Since central bankers feel they can do little more than fiddle while the European and U.S. economies burn out, and often speak in a language that is inaccessible, it is worth attending to Ms. Largarde's (mostly) plain speaking. The IMF managing director said straight out what the central bankers could only hint at, that the "dangerous new phase" into which the world economy is entering is exacerbated by the fact that "policy makers do not have the conviction" to take the decisions necessary to meet the crisis. Most of all, they need to force the recapitalization of Europe's banks, using public funds if need be, a view vehemently rejected by Brussels. Ms. Lagarde was implying that the stress tests imposed on euro-zone banks only a short while ago were a nonsense—--almost all banks passed muster, something she hailed as a sign of the sector's strength when she was France's finance minister. But new office, new perspective.
There is no question that the Greek banking system has proved to be the Achilles' heel of the euro zone: We can't yet tell whether this weekend's merger of the nation's second- and third-largest lenders will significantly strengthen the sector. With the economy likely to decline this year by 5% or more, rather than by the 3.8% Greece's finance minister predicted only last month, panicked depositors are withdrawing funds, moving them out of the country or into vaults and mattresses, or simply using the savings to make up for lost wages. All in all, some €50 billion ($72 billion) has been pulled out of Greek banks by households and businesses, a 20% drop from the September 2009 deposit peak.

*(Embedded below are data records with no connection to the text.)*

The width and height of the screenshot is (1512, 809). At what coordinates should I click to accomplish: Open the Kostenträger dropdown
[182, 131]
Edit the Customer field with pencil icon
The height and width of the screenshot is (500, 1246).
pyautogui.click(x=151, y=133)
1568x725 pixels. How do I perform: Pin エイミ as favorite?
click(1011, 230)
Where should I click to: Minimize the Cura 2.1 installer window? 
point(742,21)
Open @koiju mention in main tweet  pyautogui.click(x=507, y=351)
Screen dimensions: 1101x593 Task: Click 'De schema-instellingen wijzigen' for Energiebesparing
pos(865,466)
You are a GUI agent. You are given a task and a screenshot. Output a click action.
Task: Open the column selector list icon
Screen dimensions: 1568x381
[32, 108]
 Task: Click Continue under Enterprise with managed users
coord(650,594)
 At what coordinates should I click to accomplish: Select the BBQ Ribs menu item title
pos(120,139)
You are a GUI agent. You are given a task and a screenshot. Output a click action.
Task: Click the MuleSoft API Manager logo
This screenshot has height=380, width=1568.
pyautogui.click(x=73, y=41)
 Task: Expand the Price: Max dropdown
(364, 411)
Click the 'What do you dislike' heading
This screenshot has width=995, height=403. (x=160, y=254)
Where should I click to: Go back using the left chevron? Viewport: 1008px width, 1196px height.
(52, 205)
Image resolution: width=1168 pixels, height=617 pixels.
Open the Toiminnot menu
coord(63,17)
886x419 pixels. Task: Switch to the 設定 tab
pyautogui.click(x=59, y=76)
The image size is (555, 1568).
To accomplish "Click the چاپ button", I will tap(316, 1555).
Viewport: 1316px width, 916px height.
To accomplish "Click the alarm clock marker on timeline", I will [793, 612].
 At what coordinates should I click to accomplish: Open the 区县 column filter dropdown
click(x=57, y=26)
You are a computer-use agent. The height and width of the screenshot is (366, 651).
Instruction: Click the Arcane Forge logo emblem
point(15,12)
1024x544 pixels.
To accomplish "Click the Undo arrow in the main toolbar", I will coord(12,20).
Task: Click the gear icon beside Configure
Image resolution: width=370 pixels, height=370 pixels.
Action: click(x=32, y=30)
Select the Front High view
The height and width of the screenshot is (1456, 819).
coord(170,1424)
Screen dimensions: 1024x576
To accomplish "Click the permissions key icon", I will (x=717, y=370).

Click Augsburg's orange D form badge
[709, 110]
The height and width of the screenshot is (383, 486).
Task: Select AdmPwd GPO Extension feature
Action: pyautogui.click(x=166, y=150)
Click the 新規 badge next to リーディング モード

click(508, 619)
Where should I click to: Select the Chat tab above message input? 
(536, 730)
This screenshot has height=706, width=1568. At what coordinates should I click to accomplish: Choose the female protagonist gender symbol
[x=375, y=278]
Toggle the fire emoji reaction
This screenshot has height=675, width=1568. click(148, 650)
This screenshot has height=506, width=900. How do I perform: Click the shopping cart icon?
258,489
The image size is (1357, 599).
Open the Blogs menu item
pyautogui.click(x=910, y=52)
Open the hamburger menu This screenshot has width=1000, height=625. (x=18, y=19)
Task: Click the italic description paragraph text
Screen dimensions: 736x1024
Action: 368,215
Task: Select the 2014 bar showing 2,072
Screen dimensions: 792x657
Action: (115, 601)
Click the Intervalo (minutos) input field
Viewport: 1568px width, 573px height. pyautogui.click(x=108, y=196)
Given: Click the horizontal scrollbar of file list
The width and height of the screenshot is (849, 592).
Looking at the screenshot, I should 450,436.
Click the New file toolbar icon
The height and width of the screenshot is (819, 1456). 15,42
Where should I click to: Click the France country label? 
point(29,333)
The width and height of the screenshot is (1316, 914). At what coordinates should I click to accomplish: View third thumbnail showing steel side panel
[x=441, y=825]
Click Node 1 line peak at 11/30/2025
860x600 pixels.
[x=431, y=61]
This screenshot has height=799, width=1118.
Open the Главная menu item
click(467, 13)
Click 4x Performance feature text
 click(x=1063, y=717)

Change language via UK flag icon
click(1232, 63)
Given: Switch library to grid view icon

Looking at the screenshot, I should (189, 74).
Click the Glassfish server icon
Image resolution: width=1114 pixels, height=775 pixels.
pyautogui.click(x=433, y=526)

But Greece shouldn't bear all of the blame for the 25% decline in European bank shares this year. Investors worry that German banks are exposed to shaky sovereign debt and French banks even more so, and that all of Europe's banks are having trouble raising funds. U.S. money-market funds are fleeing European exposures; banks are refusing to lend to one another, preferring to hoard cash by depositing it at Mr. Trichet's ECB; and what lending there is is for short periods, often shorter than a week. As the Economist puts it, in the markets on which the banks rely for funding, "the life is being squeezed out of Europe's banks."
This and the impending recession are avoidable, say the trio of Mr. Bernanke, Mr. Trichet and Ms. Lagarde, if only the politicians would act. In America, address the issue of "fiscal sustainability" without disregarding "the fragility of the current economic recovery" (Bernanke), and cut the deficit with both tax increases and spending cuts (Lagarde); in the euro zone vigorously implement structural reforms in the labor market and distribute wealth so as "to ensure some acceptable social balance" (Trichet); in Europe recapitalize the banks, and in China allow the currency to appreciate, boosting domestic demand and "rebalancing" world trade (Lagarde).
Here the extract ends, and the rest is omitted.